#### Task material ####

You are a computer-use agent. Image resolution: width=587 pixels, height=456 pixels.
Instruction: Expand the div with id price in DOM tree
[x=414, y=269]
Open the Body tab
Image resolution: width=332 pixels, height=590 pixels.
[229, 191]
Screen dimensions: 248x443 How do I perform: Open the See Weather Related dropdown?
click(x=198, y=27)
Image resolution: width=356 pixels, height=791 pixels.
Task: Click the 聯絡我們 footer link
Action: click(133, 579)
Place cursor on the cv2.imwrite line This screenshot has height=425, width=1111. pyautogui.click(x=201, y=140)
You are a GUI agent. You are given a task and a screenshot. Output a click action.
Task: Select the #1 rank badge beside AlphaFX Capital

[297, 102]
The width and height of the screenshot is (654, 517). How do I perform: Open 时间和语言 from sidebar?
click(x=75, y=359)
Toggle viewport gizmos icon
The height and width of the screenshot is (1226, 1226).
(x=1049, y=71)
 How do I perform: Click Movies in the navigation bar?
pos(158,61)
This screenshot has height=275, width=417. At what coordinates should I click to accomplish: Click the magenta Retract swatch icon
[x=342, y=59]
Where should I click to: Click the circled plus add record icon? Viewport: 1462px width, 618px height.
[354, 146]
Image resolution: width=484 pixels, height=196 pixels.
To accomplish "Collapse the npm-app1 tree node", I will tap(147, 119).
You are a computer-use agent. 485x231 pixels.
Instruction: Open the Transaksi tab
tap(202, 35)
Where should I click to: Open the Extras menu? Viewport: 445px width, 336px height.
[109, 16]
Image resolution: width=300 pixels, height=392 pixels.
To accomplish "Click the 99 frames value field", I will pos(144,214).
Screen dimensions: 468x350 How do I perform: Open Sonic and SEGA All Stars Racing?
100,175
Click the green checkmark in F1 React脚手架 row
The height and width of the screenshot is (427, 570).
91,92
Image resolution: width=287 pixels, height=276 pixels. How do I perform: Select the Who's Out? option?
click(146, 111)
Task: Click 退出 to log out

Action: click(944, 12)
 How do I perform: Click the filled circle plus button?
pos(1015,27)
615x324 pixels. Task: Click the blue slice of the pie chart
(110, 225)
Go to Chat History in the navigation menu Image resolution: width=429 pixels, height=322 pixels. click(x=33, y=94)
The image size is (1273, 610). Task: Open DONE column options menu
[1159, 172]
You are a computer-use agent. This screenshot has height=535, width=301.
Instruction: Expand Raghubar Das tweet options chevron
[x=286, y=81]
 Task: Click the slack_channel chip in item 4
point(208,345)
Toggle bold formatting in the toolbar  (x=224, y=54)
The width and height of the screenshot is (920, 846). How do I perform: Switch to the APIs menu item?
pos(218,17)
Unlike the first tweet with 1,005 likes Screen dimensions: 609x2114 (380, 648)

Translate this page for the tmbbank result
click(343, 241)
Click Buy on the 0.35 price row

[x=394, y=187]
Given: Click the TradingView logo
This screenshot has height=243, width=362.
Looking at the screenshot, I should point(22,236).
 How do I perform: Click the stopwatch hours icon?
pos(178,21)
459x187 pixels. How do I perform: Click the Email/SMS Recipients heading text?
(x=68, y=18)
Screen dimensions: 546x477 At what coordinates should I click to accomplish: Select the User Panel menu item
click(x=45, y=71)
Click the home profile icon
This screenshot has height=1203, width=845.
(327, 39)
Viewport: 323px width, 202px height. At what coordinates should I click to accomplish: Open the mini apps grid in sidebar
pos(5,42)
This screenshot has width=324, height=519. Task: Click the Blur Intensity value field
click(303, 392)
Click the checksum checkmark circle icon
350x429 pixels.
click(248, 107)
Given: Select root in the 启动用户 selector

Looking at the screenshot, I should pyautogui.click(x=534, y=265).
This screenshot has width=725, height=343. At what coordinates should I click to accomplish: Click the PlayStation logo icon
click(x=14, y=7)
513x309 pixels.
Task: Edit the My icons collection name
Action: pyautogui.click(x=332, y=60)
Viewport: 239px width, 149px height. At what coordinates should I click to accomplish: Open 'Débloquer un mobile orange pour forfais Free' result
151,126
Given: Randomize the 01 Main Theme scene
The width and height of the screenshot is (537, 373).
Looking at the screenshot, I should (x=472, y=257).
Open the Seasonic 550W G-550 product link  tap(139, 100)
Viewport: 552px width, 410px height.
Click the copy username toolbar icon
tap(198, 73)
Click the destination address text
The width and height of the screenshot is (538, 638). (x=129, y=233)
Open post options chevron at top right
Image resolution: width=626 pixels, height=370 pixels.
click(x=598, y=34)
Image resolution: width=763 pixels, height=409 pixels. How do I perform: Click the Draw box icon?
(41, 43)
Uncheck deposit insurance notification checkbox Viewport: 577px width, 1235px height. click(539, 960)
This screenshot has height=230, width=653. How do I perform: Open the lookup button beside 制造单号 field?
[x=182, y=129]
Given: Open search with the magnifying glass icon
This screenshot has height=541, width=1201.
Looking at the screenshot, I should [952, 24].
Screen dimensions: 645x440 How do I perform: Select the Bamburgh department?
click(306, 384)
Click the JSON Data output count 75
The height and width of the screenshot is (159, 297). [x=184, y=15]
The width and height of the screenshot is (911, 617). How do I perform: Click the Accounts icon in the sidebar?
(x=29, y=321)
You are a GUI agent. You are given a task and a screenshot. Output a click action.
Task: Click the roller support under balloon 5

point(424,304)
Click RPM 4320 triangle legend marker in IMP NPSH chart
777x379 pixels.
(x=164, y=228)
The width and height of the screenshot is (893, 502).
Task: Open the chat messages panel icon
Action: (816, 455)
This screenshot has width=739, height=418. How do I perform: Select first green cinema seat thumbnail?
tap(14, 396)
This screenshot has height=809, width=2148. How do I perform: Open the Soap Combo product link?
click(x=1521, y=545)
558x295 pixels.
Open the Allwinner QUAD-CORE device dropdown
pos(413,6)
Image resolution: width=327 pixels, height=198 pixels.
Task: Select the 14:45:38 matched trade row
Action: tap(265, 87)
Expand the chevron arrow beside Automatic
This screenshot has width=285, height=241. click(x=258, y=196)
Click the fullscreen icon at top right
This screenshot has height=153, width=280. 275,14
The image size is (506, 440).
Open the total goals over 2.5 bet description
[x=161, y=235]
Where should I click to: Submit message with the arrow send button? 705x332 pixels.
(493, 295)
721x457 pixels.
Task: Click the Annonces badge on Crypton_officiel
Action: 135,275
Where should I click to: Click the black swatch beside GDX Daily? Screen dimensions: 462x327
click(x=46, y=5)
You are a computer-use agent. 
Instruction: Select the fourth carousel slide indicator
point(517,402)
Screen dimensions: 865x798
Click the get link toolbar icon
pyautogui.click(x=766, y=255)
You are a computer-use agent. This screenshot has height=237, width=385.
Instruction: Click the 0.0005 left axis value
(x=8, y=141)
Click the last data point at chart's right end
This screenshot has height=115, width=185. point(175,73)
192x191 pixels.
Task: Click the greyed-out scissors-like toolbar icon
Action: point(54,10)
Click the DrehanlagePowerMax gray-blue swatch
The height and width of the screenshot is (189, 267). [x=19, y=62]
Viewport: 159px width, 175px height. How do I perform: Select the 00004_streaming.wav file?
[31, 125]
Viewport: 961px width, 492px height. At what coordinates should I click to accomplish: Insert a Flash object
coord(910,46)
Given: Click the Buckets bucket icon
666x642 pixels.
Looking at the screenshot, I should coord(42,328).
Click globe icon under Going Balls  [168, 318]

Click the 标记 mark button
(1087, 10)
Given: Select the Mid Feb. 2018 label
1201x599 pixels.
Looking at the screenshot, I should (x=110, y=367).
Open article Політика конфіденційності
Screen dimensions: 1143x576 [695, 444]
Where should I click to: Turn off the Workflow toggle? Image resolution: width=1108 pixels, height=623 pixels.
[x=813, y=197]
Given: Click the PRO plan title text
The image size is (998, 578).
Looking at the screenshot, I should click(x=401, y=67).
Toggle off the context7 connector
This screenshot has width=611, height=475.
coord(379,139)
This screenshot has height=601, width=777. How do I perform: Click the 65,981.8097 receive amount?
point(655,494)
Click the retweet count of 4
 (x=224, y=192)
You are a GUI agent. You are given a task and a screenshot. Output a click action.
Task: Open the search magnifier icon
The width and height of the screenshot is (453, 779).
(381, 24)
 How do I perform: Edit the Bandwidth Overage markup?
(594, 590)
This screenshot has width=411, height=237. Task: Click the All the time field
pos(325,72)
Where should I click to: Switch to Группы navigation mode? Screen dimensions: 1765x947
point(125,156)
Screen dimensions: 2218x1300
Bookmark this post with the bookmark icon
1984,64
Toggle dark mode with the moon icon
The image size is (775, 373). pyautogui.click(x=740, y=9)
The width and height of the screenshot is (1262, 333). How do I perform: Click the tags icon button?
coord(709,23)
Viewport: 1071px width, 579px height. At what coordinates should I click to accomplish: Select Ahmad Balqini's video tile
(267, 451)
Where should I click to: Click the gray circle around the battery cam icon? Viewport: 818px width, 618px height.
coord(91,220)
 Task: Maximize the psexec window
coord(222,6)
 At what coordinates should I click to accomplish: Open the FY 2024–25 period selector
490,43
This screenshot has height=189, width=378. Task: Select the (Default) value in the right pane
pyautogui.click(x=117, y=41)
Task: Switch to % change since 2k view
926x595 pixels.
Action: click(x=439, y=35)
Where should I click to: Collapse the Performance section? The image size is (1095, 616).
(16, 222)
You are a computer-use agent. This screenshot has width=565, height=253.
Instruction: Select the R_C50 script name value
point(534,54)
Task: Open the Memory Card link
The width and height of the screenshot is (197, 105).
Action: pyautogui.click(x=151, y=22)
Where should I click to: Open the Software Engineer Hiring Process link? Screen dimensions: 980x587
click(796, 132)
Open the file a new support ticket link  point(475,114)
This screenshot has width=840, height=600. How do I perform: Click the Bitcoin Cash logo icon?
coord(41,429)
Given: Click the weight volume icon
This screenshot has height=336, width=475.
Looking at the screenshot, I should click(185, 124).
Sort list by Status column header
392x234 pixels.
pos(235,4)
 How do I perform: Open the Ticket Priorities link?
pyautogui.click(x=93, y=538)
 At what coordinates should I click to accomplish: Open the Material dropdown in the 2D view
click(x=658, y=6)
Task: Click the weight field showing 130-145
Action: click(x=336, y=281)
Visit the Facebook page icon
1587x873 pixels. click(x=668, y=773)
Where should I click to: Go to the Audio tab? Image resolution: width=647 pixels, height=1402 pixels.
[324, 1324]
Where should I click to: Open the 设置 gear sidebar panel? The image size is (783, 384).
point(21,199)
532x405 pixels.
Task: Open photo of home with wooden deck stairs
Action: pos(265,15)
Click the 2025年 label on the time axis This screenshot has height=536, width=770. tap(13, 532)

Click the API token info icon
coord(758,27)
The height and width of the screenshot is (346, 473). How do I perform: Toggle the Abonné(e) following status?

####

Give the number of lines in the entries that include the string "will", and nothing else.

2